What is the effect of the death on the present appeal Held: According to Article 89(1) of the Revised Penal Code, criminal liability is totally extinguished: 1. By the death of the convict, as to the personal penalties; and as to pecuniary penalties, liability therefor is extinguished only when the death of the offender occurs before final judgment. Applying the foregoing provision, we laid down the following guidelines in People v. Bayotas: 1. Death of the accused pending appeal of his conviction extinguishes his criminal liability as well as the civil liability based solely thereon. As opined by Justice Regalado, in this regard, "the death of the accused prior to final judgment terminates his criminal liability and only the civil liability directly arising from and based solely on the offense committed, i.e., civil liability ex delicto in senso strictiore." 2. Corollarily, the claim for civil liability survives notwithstanding the death of (the) accused, if the same may also be predicated on a source of obligation other than delict. Article 1157 of the Civil Code enumerates these other sources of obligation from which the civil liability may arise as a result of the same act or omission: a) Law b) Contracts c) Quasi-contracts xxxx e) Quasi-delicts 3. Where the civil liability survives, as explained in Number 2 above, an action for recovery therefor may be pursued but only by way of filing a separate civil action and subject to Section 1, Rule 111 of the 1985 Rules on Criminal Procedure as amended.
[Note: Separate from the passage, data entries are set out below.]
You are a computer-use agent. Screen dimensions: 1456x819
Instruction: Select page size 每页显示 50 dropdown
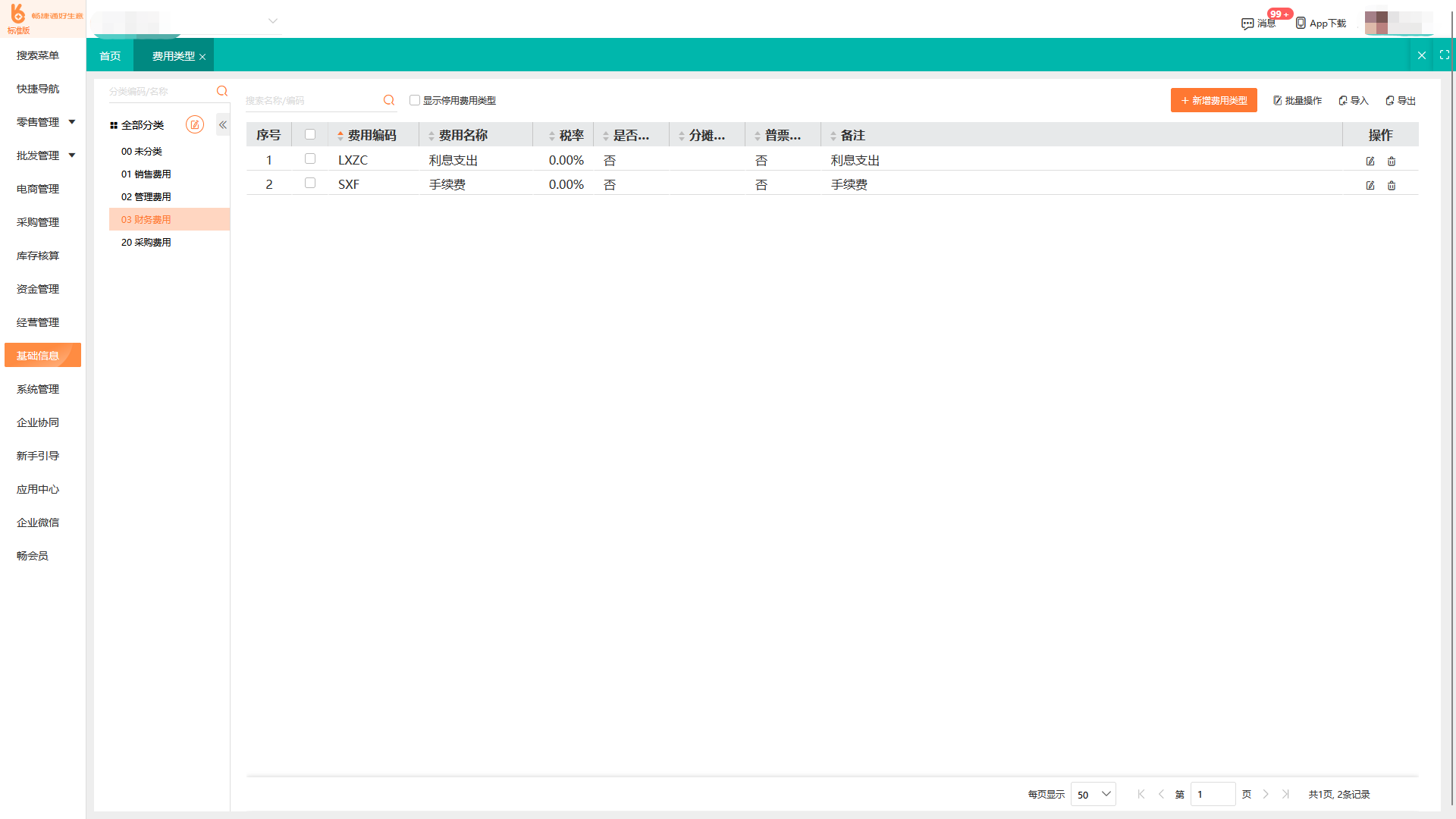[x=1093, y=794]
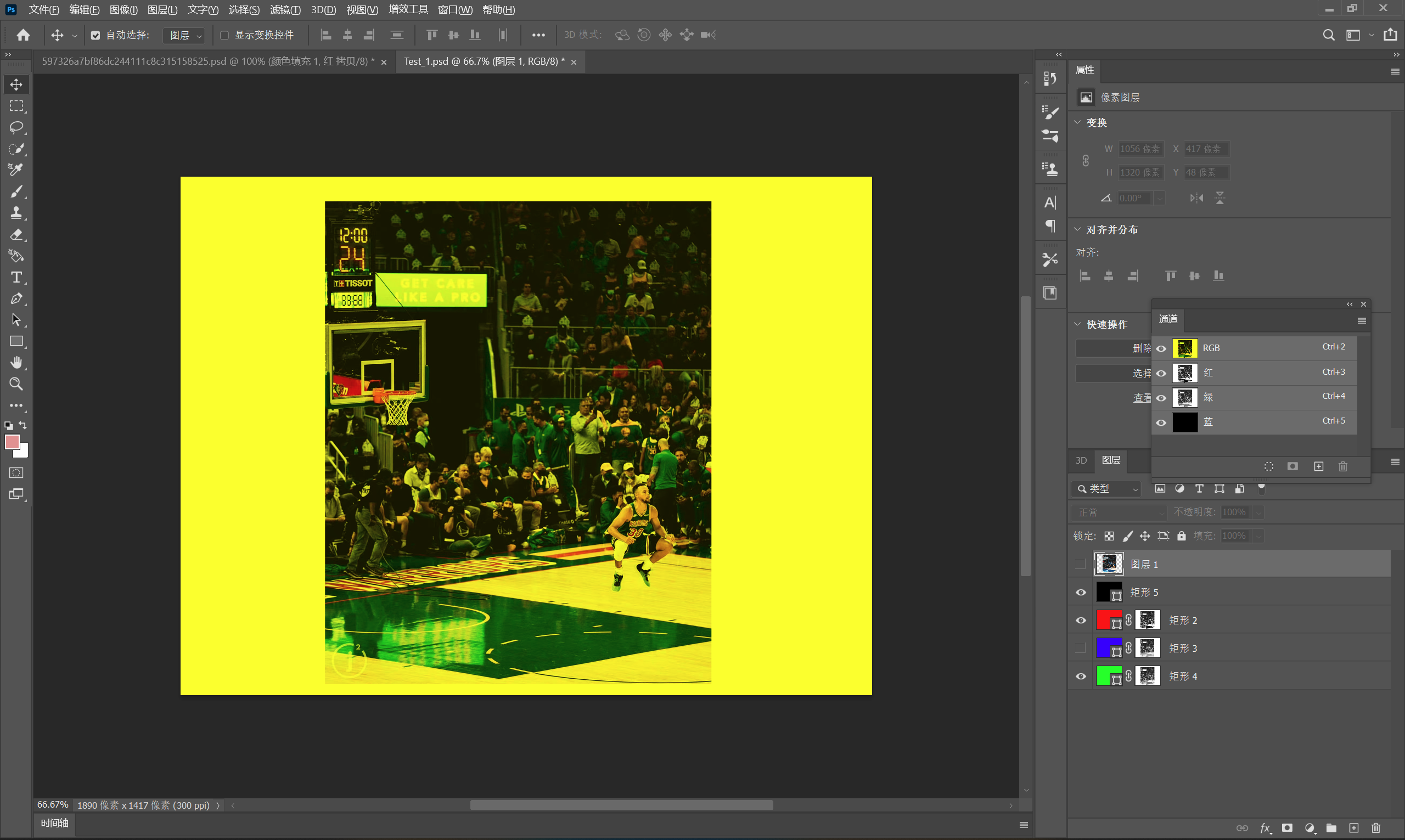The width and height of the screenshot is (1405, 840).
Task: Click the Home icon in options bar
Action: [23, 35]
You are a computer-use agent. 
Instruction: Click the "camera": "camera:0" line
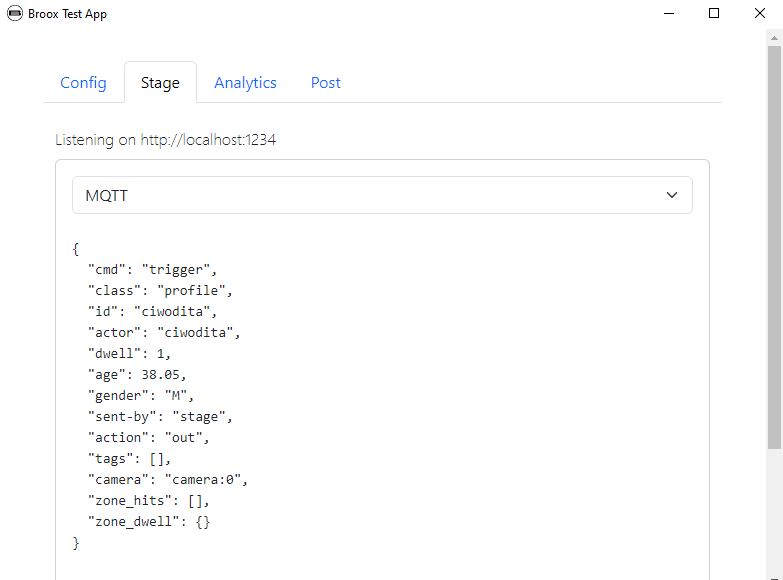tap(168, 480)
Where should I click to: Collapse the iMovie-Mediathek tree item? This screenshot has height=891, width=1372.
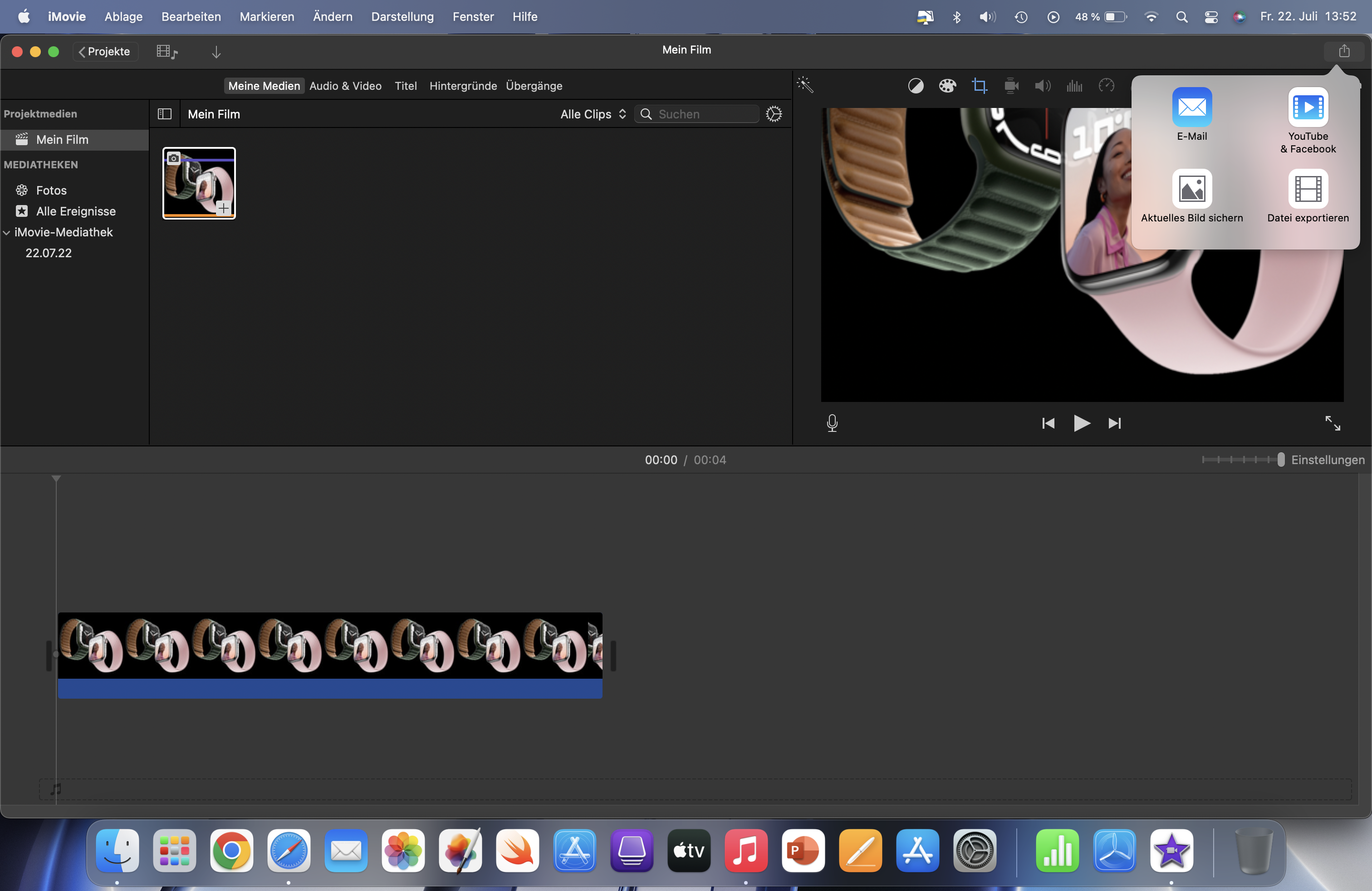click(7, 232)

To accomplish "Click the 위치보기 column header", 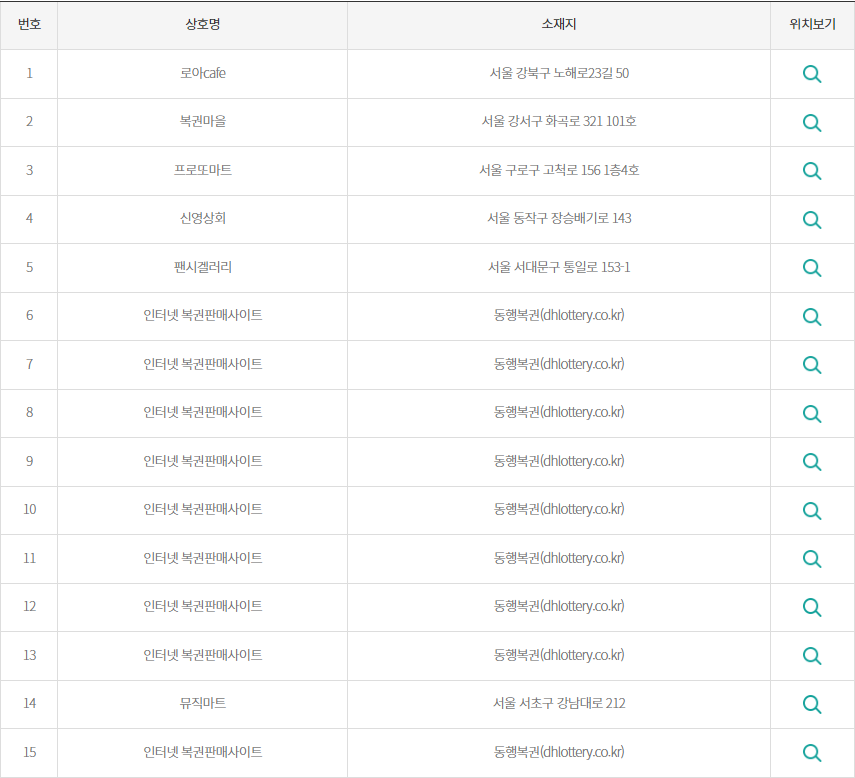I will (x=811, y=25).
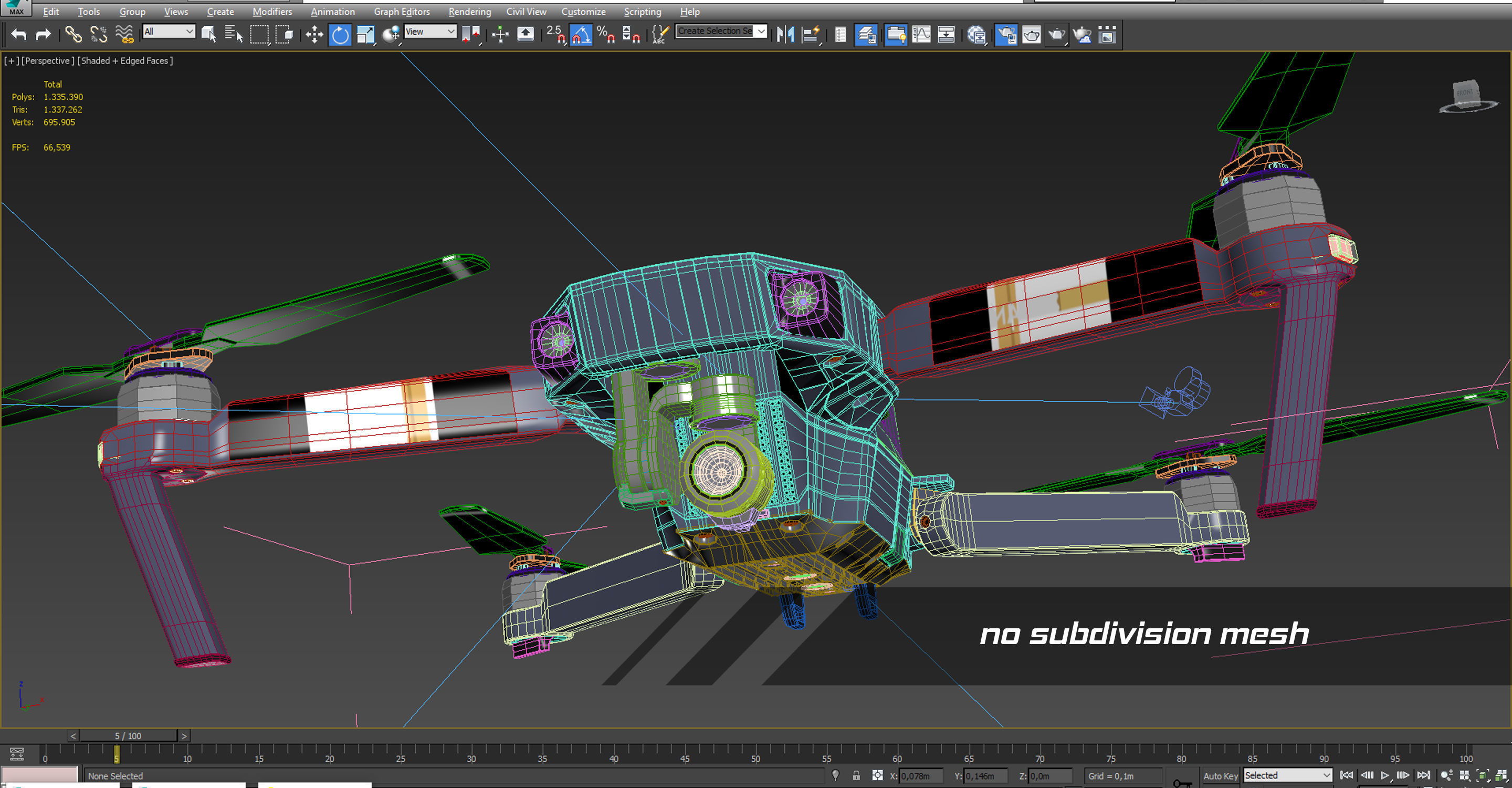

This separate civil action may be enforced either against the executor/administrator or the estate of the accused, depending on the source of obligation upon which the same is based as explained above. 4. Finally, the private offended party need not fear a forfeiture of his right to file this separate civil action by prescription, in cases where during the prosecution of the criminal action and prior to its extinction, the private-offended party

instituted together therewith the civil action. In such case, the statute of limitations on the civil liability is deemed interrupted during the pendency of the criminal case, conformably with the provisions of Article 1155 of the Civil Code that should thereby avoid any apprehension on a possible privation of right by prescription. Clearly, it is unnecessary for the Court to rule on Paniterces appeal. Whether or not he was guilty of the crimes charged has become irrelevant since, following Article 89(1) of the Revised Penal Code and our disquisition in Bayotas, even assuming Paniterce had incurred criminal liabilities, they were totally extinguished by his death. Moreover, because Paniterces appeal was still pending and no final judgment of conviction had been rendered against him when he died, his civil liabilities arising from the crimes, being civil liabilities ex delicto, were likewise extinguished by his death. Consequently, the appealed Decision dated August 22, 2008 of the Court of Appeals finding Paniterce guilty of rape and acts of lasciviousness, sentencing him to imprisonment, and ordering him to indemnify his victims had become ineffectual.